Dans la cour intérieure d’un temple vaudou, une dizaine de jumeaux sont assis sur une natte. Autour d’eux, des adeptes, pagne blanc noué autour de la taille, agitent frénétiquement leurs épaules aux rythmes des percussions et des chants.
Dans le vaudou, religion née au Bénin et basée sur les forces de la nature et le culte des ancêtres, les jumeaux sont célébrés comme des demi-dieux, qu’ils soient vivants ou morts.
Au temple de la prêtresse Antonia Dhossa, situé à Abomey-Calavi, en banlieue de la capitale économique Cotonou, « nous avons décidé de les honorer comme nous implorons nos autres divinités », explique la jeune femme dans ses attributs de dignitaire, plusieurs rangées de perles multicolores au cou, au pied et au bras.
Là, des dizaines d’hommes et de femmes, enfants, adultes ou personnes âgées, se sont rassemblés pour les implorer, suivant avec ferveur danses et chants initiés par la prêtresse. Plusieurs cabris et poulets sont immolés.

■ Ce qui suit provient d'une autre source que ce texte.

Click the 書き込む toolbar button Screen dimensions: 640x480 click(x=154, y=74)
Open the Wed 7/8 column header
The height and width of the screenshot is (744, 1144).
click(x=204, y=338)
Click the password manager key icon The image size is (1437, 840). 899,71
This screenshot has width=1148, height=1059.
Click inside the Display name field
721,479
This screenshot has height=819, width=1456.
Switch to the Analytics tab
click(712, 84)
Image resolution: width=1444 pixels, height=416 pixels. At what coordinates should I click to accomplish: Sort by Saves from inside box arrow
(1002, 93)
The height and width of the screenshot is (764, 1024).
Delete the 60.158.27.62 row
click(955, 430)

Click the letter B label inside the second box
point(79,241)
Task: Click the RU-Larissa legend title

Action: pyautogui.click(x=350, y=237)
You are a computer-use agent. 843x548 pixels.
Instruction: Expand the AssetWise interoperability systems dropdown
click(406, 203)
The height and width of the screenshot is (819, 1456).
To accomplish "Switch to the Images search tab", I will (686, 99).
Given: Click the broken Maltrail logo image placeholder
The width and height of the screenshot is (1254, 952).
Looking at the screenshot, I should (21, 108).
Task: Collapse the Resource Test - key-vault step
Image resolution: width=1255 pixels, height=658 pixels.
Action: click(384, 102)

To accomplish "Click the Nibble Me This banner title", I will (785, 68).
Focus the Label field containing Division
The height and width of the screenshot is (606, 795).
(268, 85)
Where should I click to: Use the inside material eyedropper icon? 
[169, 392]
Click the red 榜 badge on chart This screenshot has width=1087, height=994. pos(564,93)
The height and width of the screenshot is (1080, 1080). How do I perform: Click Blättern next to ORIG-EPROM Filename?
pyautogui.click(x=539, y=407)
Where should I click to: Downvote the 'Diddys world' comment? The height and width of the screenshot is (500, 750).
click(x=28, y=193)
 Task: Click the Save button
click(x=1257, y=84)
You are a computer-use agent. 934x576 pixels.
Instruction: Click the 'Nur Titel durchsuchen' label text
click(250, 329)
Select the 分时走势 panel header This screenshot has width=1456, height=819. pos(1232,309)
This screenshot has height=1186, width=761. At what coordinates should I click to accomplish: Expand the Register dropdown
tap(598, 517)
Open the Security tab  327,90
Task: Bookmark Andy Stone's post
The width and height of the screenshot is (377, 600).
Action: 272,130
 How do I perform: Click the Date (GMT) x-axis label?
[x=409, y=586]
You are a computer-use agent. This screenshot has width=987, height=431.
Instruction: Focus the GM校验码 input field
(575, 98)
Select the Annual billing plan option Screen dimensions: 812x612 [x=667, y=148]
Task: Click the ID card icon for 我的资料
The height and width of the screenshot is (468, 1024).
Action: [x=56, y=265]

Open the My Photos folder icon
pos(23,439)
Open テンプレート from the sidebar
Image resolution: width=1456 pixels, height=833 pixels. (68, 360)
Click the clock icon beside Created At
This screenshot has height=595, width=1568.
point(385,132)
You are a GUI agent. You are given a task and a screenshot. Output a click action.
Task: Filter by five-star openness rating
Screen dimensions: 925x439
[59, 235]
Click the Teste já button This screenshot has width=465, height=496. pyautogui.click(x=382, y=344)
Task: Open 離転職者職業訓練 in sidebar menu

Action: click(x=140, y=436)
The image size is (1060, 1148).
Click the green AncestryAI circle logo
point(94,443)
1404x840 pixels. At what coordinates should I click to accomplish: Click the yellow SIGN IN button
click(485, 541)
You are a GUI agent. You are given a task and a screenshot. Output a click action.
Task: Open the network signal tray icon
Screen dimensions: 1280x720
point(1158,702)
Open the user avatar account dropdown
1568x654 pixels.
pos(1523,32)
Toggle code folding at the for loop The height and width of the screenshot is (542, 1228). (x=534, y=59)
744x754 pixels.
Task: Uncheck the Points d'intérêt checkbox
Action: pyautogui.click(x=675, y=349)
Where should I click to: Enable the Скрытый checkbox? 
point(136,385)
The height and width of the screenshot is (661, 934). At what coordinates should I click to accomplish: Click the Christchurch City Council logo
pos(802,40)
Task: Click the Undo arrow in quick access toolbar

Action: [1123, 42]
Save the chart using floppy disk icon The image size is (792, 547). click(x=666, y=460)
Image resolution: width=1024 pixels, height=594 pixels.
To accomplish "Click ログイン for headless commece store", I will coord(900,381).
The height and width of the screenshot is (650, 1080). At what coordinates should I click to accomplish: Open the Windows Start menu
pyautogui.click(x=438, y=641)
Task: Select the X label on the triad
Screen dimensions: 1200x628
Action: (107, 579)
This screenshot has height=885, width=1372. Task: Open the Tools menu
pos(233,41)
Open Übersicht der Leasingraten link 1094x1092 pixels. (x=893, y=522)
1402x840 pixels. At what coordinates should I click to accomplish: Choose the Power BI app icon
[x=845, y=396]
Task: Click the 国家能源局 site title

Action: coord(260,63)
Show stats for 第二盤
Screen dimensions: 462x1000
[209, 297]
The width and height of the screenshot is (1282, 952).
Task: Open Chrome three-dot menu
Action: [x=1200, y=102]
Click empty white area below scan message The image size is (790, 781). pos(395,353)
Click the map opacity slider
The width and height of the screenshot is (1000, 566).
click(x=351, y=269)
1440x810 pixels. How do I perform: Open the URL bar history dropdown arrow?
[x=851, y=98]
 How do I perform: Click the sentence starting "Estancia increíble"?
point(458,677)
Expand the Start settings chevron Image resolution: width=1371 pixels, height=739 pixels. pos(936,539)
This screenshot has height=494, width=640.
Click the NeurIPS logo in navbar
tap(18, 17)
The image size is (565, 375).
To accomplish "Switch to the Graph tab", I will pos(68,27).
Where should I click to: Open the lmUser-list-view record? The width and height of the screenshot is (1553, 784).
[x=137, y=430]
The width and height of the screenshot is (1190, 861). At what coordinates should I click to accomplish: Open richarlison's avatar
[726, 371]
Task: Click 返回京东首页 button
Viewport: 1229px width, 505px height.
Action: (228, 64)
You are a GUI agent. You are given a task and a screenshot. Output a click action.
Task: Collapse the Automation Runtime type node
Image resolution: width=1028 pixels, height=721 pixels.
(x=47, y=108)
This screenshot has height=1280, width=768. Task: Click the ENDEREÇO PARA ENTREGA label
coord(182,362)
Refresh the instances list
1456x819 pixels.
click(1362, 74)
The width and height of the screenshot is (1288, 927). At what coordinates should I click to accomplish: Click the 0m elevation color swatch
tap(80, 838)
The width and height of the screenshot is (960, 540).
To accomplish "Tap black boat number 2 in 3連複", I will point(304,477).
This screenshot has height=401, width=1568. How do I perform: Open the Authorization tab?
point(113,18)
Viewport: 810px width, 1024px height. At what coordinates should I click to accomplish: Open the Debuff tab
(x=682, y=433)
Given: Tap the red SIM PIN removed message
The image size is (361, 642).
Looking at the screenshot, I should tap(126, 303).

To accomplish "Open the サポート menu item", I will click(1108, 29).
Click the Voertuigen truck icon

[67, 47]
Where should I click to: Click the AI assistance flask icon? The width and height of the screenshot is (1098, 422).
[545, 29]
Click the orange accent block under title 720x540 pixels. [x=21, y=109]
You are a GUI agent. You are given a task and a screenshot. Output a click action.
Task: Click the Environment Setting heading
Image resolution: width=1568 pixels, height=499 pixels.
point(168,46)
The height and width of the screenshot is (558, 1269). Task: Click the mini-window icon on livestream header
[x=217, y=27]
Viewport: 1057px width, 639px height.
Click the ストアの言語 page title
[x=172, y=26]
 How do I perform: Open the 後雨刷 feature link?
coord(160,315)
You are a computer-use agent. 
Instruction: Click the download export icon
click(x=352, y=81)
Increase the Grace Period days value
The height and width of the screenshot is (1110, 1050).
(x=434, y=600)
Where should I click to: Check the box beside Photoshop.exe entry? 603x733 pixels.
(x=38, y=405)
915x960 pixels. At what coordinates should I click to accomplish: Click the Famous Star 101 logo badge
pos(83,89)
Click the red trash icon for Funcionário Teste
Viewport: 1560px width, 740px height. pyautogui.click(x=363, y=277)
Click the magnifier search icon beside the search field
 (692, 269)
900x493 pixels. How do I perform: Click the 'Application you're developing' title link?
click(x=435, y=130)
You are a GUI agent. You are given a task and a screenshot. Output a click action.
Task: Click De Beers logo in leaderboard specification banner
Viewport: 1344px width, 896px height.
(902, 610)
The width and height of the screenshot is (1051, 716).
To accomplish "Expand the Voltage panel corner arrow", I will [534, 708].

« Les jumeaux font partie des déités, des divinités qu’il faut adorer. Lorsqu’ils apparaissent dans une famille, c’est qu’ils sont porteurs d’un message et de prospérité. Il faut de temps à autre des cérémonies pour invoquer leur appui et soutien à la prospérité », explique Luiz Rodrigue Zitti, un socio-anthropologue béninois présent dans l’assemblée.
A ses côtés, Jules et Julien, 25 ans, habillés avec le même pagne coloré, reconnaissent « être un peu particuliers, différents des autres personnes, car nous sommes en double ».
« Parfois les gens nous arrêtent en pleine circulation ou sur le chemin de l’université pour nous demander des prières », expliquent-ils, ajoutant ne pas vraiment comprendre pourquoi.
Dans la cour du temple, plusieurs couples suivent religieusement la cérémonie traditionnelle. Ils espèrent ainsi mettre toutes les chances de leur côté pour mettre au monde, un jour, des jumeaux.
Sur une longue table, des dizaines d’offrandes ont été disposées, des haricots bouillis, de la noix de coco, de l’huile rouge, quelques bouteilles de gin, et des boissons sucrées. A leur côté, plus d’une centaine de statuettes, joliment habillées, sont soigneusement alignées.
– « Pas diaboliques » –
Ces statuettes représentent les jumeaux défunts. En cas de décès, une statuette est sculptée dans le bois, puis consacrée au cours d’une cérémonie. Elle sera honorée et respectée au même titre que les jumeaux vivants.
Dans l’assemblée, quelques enfants tiennent dans leur bras une statuette habillée du même pagne qu’eux.
Certains parents endeuillés, sont aussi venus avec leurs statuettes. C’est le cas de Claridad Gagnon, qui tient contre sa poitrine deux d’entre elles. « A travers cette cérémonie, je ressens la présence de mes jumeaux », dit-elle, tout en caressant avec émotion les deux statuettes.
« Des gens pensent que c’est quelque chose de diabolique, mais il n’en est rien », affirme la mère endeuillée.
Car si certains considèrent aujourd’hui les jumeaux comme une bénédiction, cela n’a pas toujours été le cas.
À l’époque pré-coloniale, et encore dans certaines régions ou dans certains groupes communautaires au Nigeria ou au Bénin, les jumeaux peuvent être considérés comme « diaboliques » et sont abandonnés ou tués.
C’est aussi la raison pour laquelle la prêtresse a organisé cette cérémonie, pour montrer, dit-elle, « à ceux qui pensent que les jumeaux représentés par des statuettes sont de gris-gris ou de la sorcellerie, qu’ils ont simplement tort ».
Elle ajoute, souriante: « C’est strictement le contraire. Ces êtres sont des dieux sur terre ».